Cependant les furies allument un feu dévorant dans le coeur du jeune Sextus; il est en proie à toutes les ardeurs d’une aveugle passion; il aime tout dans Lucrèce, et son air, et la blancheur de son teint, et l’or de sa chevelure, et ces grâces qui ne doivent rien à l’art, et ses paroles, et le son de sa voix, et la sainteté même de sa pudeur, obstacle désespérant qui ne fait qu’irriter ses désirs. L’oiseau qui annonce le jour avait déjà chanté, quand les jeunes princes rentraient au camp. Sextus ne vit plus: l’image de Lucrèce absente obsède sa raison éperdue; mille souvenirs réveillent et redoublent sa passion. «Telle était son attitude, se dit-il, telle était sa parure; c’est ainsi qu’elle tournait le fuseau, c’est ainsi que ses cheveux retombaient négligemment sur ses épaules.» Il se rappelle et ses traits et ses moindres paroles, et son teint, et l’expression de son visage, et les grâces de son maintien.

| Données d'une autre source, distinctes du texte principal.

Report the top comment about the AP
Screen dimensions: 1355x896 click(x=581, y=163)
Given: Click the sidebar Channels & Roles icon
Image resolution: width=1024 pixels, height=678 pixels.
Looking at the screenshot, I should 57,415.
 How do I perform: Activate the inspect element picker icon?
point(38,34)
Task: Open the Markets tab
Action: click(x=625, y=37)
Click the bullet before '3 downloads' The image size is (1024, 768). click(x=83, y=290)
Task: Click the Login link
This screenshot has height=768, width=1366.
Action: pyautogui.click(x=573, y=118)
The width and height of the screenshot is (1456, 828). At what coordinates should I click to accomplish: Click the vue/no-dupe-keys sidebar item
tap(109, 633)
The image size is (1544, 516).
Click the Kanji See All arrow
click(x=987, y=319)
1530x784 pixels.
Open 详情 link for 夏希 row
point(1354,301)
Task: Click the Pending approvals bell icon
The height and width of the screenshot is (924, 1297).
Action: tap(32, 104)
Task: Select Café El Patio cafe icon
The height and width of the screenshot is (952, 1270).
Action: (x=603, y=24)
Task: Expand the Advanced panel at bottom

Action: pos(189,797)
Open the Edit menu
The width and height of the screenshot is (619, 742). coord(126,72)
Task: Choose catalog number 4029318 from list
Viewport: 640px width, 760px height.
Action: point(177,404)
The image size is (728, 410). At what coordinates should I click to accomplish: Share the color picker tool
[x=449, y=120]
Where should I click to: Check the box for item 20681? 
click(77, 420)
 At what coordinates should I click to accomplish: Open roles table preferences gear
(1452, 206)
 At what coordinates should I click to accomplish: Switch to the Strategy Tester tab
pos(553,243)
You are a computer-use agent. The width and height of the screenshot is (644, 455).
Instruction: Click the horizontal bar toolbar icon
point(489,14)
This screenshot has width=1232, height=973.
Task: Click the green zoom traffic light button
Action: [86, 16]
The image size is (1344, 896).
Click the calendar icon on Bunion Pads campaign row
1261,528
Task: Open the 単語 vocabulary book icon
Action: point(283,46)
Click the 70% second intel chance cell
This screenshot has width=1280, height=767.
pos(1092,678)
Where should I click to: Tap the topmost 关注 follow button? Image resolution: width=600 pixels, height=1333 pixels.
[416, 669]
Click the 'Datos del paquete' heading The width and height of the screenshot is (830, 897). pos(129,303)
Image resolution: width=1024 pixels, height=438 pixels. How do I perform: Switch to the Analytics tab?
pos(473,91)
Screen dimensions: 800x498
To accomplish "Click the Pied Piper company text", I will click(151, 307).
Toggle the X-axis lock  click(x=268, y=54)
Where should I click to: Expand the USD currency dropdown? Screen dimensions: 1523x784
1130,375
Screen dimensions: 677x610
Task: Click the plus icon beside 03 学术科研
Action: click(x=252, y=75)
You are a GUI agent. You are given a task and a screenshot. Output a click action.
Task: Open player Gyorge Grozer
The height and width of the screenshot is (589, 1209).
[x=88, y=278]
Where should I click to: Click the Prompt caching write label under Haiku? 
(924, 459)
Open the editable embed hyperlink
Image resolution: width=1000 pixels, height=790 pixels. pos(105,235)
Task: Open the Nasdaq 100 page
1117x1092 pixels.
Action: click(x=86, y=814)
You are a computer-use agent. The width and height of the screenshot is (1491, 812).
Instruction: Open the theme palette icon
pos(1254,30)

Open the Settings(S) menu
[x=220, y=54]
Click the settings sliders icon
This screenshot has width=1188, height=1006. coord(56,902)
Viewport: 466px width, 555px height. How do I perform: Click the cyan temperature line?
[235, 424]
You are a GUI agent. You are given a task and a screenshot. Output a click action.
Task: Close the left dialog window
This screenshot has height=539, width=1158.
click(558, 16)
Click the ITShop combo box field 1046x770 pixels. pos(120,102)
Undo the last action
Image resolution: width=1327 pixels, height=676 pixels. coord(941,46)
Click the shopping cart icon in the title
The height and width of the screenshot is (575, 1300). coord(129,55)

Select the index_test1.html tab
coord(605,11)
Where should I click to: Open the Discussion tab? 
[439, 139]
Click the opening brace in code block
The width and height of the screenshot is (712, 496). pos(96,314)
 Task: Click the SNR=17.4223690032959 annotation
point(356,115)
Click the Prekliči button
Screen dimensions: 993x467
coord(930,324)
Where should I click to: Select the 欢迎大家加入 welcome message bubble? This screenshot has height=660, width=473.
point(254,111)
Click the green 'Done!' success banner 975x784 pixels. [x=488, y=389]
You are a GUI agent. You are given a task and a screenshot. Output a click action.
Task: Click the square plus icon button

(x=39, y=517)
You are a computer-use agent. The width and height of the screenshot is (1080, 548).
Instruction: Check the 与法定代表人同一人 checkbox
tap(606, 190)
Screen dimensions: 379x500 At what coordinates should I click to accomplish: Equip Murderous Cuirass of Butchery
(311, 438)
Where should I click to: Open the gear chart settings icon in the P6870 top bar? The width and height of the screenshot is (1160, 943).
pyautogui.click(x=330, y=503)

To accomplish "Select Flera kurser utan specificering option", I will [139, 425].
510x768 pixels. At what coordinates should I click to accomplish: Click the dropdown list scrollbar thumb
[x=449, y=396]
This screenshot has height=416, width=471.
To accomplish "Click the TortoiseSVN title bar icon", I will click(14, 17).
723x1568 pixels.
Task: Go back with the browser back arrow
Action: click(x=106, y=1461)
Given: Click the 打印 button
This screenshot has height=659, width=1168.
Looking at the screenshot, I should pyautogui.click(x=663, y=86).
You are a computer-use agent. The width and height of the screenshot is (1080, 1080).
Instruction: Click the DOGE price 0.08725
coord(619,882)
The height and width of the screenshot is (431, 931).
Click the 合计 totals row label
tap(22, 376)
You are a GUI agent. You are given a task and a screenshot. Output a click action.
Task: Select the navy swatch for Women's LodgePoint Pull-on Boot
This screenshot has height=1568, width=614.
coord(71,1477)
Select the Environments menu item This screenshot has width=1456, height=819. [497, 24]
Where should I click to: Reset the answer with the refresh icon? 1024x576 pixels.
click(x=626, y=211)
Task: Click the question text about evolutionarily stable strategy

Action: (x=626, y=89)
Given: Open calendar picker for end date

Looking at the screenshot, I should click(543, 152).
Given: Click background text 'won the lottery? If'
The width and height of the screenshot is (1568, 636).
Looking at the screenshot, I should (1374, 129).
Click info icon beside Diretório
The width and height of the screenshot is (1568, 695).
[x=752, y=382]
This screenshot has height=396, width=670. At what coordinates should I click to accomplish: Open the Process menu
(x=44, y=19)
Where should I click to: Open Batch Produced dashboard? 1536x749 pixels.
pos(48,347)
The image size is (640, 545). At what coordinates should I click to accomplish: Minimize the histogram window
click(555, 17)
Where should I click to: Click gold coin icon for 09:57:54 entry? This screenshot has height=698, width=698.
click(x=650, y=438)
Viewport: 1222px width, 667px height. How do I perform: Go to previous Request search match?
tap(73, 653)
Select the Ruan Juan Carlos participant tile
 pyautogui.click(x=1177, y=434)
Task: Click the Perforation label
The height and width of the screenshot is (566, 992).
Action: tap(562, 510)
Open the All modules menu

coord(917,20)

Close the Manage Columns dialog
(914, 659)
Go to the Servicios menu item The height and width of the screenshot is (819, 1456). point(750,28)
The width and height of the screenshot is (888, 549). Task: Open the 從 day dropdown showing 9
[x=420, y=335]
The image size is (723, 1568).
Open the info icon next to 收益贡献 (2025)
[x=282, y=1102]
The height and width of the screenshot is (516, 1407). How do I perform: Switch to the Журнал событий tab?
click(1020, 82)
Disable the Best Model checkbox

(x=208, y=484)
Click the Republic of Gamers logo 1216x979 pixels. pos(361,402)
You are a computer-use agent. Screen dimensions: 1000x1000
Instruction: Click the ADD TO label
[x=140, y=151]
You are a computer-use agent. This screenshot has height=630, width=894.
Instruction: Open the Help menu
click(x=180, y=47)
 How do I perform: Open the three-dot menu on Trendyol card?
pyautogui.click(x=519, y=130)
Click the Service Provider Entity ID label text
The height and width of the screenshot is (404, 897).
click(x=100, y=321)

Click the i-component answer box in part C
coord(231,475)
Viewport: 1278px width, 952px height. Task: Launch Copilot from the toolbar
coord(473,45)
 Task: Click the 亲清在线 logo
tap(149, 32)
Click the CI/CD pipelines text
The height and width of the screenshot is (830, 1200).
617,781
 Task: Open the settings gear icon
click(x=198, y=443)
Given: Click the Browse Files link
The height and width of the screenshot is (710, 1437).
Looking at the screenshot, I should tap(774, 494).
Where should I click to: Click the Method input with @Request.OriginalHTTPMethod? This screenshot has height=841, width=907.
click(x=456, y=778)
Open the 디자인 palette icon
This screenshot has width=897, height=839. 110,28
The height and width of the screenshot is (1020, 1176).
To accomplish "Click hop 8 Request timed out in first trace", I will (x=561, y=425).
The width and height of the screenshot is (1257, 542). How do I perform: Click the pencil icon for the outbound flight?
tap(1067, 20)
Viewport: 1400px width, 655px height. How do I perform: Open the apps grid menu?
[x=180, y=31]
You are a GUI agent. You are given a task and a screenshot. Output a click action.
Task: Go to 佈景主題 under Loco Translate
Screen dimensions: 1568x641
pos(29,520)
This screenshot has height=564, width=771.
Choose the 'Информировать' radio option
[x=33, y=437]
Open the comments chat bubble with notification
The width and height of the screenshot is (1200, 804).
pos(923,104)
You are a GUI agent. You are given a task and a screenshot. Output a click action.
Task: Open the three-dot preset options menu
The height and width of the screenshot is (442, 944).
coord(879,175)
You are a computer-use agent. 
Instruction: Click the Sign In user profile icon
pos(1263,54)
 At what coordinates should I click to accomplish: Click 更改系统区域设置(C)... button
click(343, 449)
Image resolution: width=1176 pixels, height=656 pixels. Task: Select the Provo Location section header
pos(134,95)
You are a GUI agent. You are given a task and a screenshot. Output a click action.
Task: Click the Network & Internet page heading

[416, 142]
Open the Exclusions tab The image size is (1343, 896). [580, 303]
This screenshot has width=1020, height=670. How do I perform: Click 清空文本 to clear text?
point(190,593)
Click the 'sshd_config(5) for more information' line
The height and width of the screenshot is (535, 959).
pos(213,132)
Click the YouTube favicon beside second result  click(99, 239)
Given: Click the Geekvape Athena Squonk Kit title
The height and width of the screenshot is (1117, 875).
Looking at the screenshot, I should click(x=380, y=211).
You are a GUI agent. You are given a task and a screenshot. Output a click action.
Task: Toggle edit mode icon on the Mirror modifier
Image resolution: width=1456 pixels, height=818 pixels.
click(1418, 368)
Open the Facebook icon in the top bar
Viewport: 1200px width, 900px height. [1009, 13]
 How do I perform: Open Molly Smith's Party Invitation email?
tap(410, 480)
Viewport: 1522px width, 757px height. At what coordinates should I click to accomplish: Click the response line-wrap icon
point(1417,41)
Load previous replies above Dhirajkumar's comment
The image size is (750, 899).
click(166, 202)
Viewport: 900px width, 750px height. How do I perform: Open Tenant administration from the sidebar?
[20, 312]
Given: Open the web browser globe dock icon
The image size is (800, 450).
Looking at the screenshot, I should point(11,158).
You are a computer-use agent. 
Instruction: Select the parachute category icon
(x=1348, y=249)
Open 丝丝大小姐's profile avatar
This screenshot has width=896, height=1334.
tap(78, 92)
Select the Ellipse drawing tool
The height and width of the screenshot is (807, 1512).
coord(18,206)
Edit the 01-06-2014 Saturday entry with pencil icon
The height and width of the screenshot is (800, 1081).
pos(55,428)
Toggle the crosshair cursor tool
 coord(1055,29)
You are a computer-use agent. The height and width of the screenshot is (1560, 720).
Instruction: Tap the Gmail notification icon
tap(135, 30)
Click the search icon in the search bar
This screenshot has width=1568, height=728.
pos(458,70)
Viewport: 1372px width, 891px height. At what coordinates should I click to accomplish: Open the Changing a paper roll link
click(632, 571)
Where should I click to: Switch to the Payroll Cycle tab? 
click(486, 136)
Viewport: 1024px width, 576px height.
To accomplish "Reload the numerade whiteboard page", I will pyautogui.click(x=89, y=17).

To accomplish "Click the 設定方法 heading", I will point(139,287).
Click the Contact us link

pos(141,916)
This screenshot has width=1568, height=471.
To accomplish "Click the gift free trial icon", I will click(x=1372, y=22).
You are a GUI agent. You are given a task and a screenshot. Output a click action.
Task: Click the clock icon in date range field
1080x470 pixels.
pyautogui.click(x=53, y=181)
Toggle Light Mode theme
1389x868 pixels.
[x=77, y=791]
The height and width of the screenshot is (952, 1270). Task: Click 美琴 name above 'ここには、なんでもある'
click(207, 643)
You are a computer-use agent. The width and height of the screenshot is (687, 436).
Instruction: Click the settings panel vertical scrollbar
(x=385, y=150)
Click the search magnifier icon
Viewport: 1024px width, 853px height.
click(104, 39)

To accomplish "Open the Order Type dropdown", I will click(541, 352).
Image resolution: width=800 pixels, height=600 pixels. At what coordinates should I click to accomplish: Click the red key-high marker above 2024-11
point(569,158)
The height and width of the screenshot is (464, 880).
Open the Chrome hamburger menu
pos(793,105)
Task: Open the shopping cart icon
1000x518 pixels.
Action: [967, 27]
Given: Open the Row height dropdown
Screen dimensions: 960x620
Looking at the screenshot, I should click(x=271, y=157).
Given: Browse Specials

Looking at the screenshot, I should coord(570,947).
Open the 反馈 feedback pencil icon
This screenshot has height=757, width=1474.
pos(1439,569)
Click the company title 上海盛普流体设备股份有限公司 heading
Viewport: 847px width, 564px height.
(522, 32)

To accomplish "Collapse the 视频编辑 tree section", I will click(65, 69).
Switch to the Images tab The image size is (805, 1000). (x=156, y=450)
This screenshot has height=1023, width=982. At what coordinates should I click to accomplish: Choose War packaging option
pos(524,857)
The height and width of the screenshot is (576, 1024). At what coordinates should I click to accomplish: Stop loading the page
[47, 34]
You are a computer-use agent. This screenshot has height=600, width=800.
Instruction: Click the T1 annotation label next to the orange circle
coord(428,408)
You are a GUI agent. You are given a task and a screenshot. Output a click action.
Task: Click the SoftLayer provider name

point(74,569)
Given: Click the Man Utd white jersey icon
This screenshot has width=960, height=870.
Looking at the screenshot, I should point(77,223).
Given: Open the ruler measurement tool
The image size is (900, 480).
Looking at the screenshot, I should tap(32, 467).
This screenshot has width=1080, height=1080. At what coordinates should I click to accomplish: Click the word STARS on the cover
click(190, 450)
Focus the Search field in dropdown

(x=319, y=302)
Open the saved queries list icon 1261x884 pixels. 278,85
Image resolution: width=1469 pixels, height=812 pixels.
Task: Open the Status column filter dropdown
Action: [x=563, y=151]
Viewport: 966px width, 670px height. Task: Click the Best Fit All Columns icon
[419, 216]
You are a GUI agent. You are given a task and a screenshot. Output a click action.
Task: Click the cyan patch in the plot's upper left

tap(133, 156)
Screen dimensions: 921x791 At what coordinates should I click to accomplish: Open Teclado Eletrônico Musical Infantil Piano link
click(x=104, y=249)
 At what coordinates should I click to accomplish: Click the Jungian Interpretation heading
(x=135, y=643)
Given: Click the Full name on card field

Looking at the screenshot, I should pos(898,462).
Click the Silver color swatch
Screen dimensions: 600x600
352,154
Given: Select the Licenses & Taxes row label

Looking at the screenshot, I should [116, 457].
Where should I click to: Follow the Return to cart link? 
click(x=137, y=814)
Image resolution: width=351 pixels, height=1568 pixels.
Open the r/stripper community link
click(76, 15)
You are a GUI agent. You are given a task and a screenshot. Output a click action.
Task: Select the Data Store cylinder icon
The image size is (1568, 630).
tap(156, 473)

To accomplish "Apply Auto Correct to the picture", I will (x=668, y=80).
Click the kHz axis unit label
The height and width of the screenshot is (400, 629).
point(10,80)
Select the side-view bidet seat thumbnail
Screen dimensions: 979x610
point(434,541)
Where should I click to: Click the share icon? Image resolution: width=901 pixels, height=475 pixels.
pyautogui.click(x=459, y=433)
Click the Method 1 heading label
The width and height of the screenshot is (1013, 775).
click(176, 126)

Comme on voit les flots, après une violente tempête, s’apaiser et toutefois laisser voir encore qu’ils viennent d’être soulevés par les vents; ainsi, quoique l’objet adoré ne soit plus devant les yeux de Sextus, l’amour, né une fois, reste en lui; il brûle; la passion l’agite sans relâche; enfin, hors de lui, il jure d’assouvir son amour adultère, et d’entrer, par la violence et la terreur, dans le lit nuptial. «J’oserai tout, s’écrie-t-il, dussé-je oser en vain; on verra s’il est un dieu, s’il est une destinée qui donne le succès à l’audace. N’est-ce pas à force d’audace que Gabies est tombée entre nos mains?»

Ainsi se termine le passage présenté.